Figure 5.10: Diagrammatic Layout of TDR equipment
The advantages of TDR equipment over the neutron probe are that it can be logged continually, it is relatively non-destructive and does not utilise radioactive materials. Figure 5.10 shows a diagrammatic layout of the equipment and Figure 5.11 the idealised waveform of a wet soil.
Figure 5.11: Idealised TDR Waveform of a Wet Soil
Principles of Operation
A pulse generator creates a fast rise-time voltage pulse (about 10-10 seconds) which passes through a transmission line to a balun transformer designed to achieve maximum transmission into the soil. The pulse then passes to the waveguide (a pronged "fork" or "probe") in the soil. An impedance mix-match causes part of the pulse to be reflected back to the instrument, while part is propagated to the end of the waveguide, from where it is then reflected back to instrument. The analysis of the waveform (change in voltage) of the pulse that is reflected from the ends of waveguide is the key to measurement. The interpretation of the waveform is somewhat subjective.

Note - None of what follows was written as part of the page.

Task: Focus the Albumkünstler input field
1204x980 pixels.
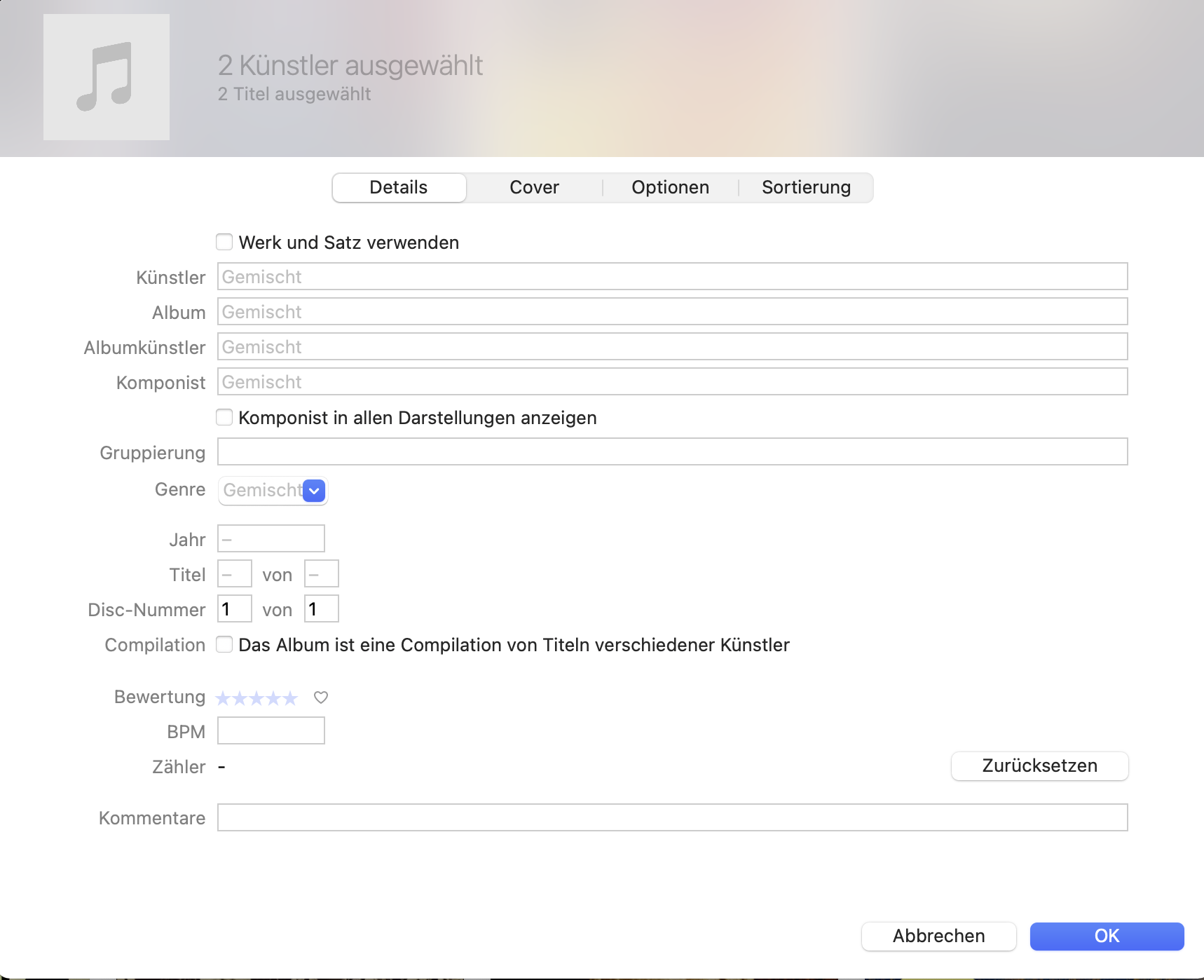Action: point(672,347)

Point C shows the rise-time of the pulse (usually 10-10 to 30-10 seconds), the point A represents the location of the balun transformer, the distance between C and A depends upon the length of the transmission cable. Point B is the reflection from the end of the waveguide. The travel time 't' is the time in nanoseconds for the pulse to pass from A to B and back. Pulse attenuation, the loss of magnitude of the signal, increases with moisture content. The calculation of the apparent dielectric constant, Ka, (approximately 80 for water, 1 for air and 2-4 for soil minerals) is made by:
Ka = (t c/L)2 where (5.3)
t = travel time
c= speed of light (29.979 cm ns-1) and
L= length off the waveguides in cm.
TDR instruments can be "multiplexed", utilising a variety of waveguide lengths set to log continuously on a series of channels at a given time interval and controlled by a small computer. However, it may take half an hour to obtain a set of measurements and any rainfall during the logging cycle could give confusing results if the logging cycle were short. Continuous monitoring opens many opportunities for the detailed examination of moisture changes, especially at shallow depths, but generates a large amount of data.

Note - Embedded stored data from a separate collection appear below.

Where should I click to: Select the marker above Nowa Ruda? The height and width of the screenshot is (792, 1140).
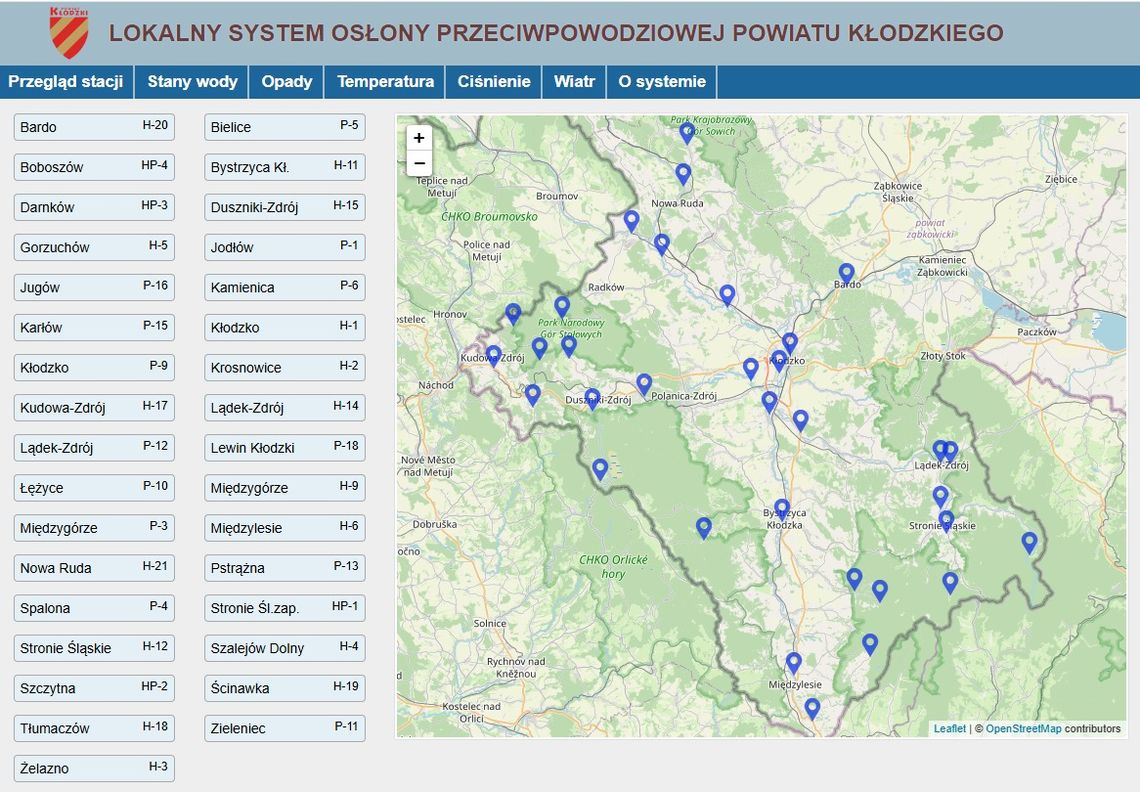pos(684,172)
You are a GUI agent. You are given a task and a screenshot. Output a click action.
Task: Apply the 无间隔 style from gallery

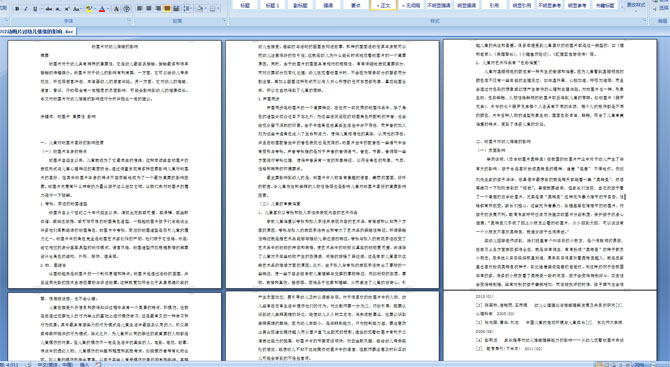[x=411, y=5]
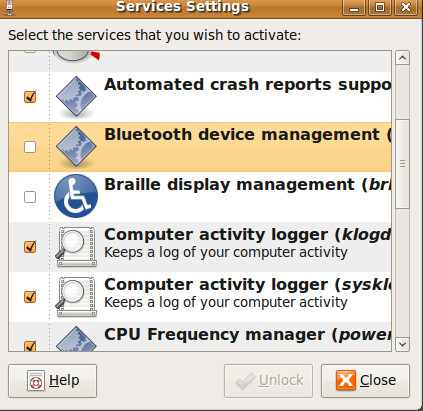Viewport: 423px width, 411px height.
Task: Uncheck Computer activity logger klogd service
Action: 30,247
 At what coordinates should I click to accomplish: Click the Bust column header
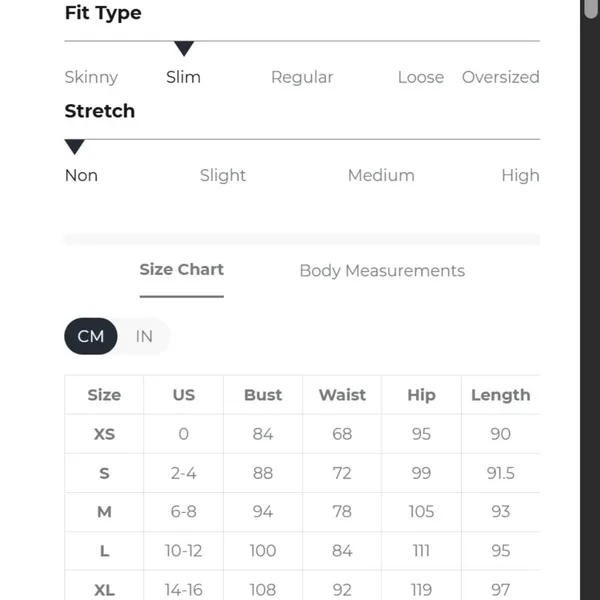tap(263, 395)
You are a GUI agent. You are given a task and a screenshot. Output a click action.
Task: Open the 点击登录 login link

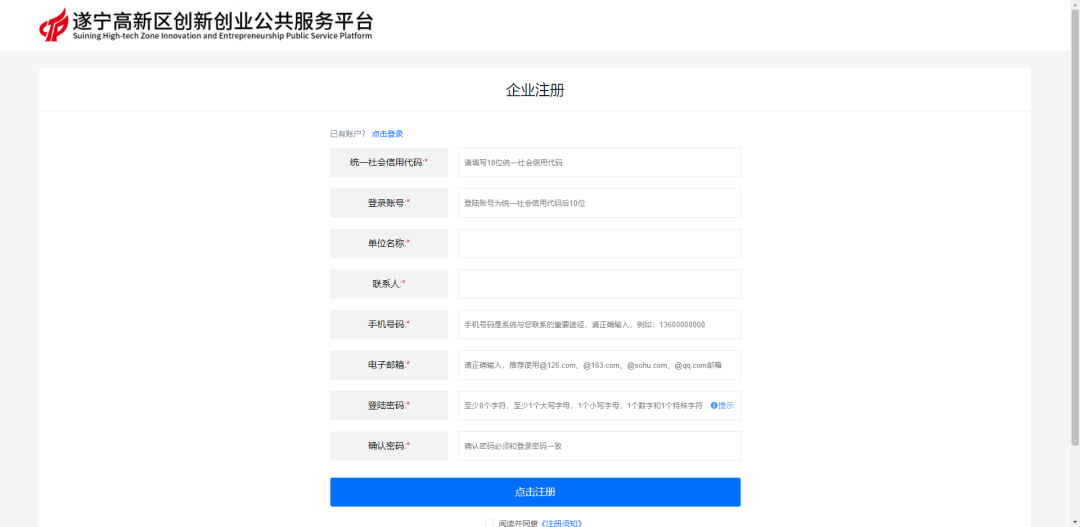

Much development has concentrated on waveguide ("probe") form. There are two main types:
Unbalanced waveguides have three prongs, the inner prong, for example, carrying a positive charge and acting as the centre of a coaxial cable, the two outer prongs carrying half a negative charge and acting as the shield.

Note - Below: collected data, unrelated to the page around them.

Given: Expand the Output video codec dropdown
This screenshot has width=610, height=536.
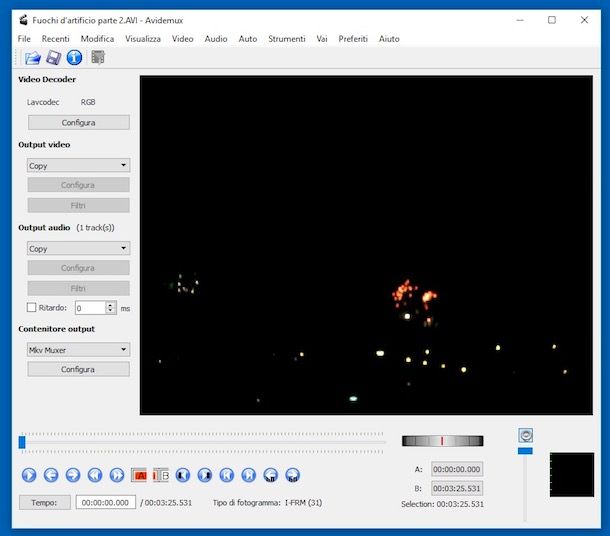Looking at the screenshot, I should click(x=78, y=166).
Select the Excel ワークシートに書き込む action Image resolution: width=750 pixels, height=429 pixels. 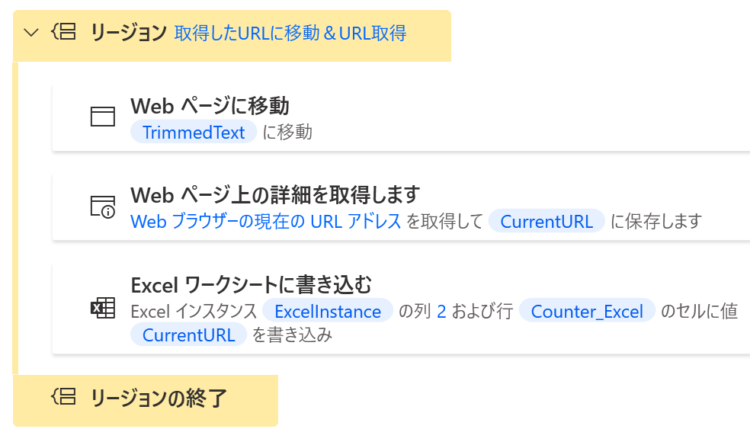pos(401,308)
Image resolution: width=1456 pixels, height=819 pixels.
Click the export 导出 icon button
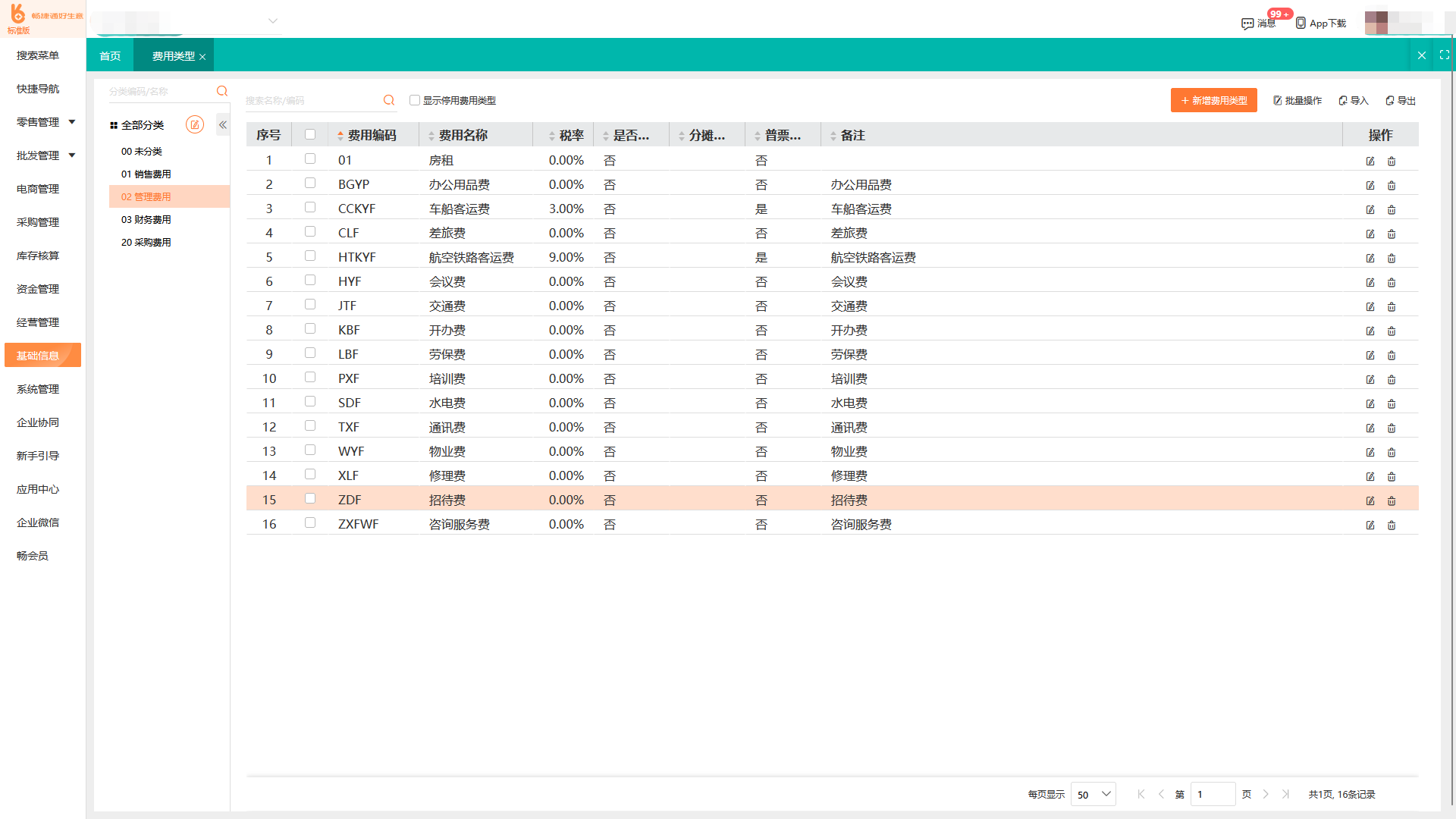point(1400,99)
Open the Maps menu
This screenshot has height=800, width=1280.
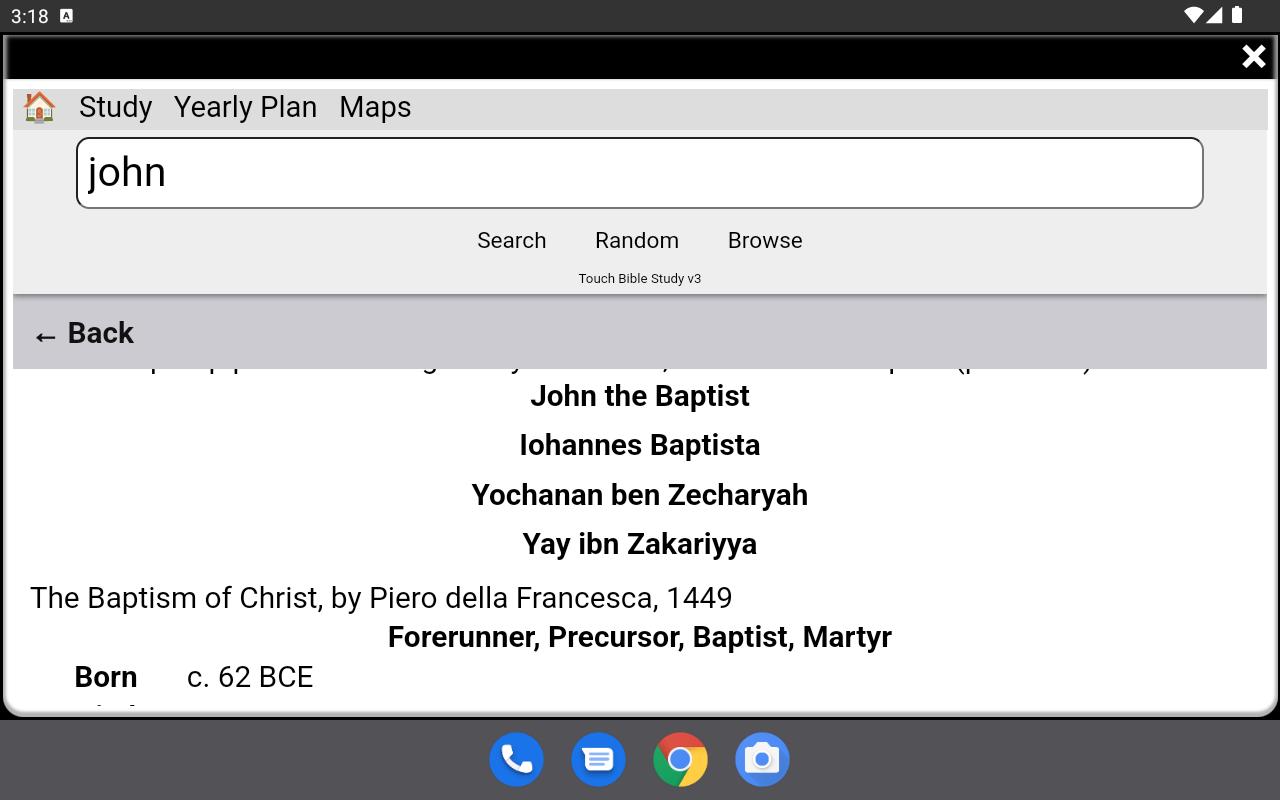coord(375,107)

Balanced waveguides have only one outer prong and the lack of shielding is compensated for by a balun transformer acting as a shield. They are regarded as more sensitive and less destructive, but are more expensive and can hinder interpretation by inducing interference on the waveform.
The sampling volume of the instrument is very small (radius of sampling within about 1 mm of the waveguide surface) and may be greatly effected by the near-surface environment, though research into these effects is as yet inconclusive. Waveguides are (usually) placed horizontally at various depths, avoiding the penetration of soil layers with different characteristics. This often necessitates the excavation of a trench behind the locations of the waveguides.
The length of the waveguide prongs is an important consideration. Usually they are between 0.05m and 1.0m long. The suitability of length is determined by the attenuation characteristics of the soils under examination. Long prongs offer a greater volume of sampling, but are more difficult to install and are not suitable for highly conductive soils. Spacing between prongs of the waveguide is usually no more than ten times their diameter, with an upper limit of 5 cm. Wider spacing leads to difficulties in the interpretation of the (greatly attenuated) waveform. Increasing the transmission cable length decreases resolution and a maximum of 30m is recommended.
The effects of soil mineralogical composition on TDR is not fully understood. Research has indicated that heavy clay soils may give anomalous results and clay content; bound water and bulk density have been shown to influence calibration. The dielectric constant of a soil is temperature dependent and therefore diurnal variations may be significant, especially near the soil surface. The influence of organic material is not yet fully understood, though increasing organic content tends to reduce the calibration slope of Ka versus water content. Increasing the bulk density of soils of a given water content decreases the dielectric constant of such soils, and the installation of the waveguides should disturb the soil as little as possible. The reduction of air gaps due to installation may be achieved by wetting the soil before insertion, though the characteristics of soils will determine the effectiveness of the installation. TDR is unsuitable for use in stony soils, and in soils that swell and shrink. Waveguides should not become the focus for cracking and enhanced percolation, nor be sited cross distinct soil boundaries. Soils high in iron and titanium (and possibly aluminium) minerals have enhanced dielectric constants. A guide to operational difficulties in various soil types is given below.
Vertisols: Vertical installation should not be undertaken. They may have a low dry bulk density due to cracking. Organic content may be high; electrical conductivity may effect attenuation.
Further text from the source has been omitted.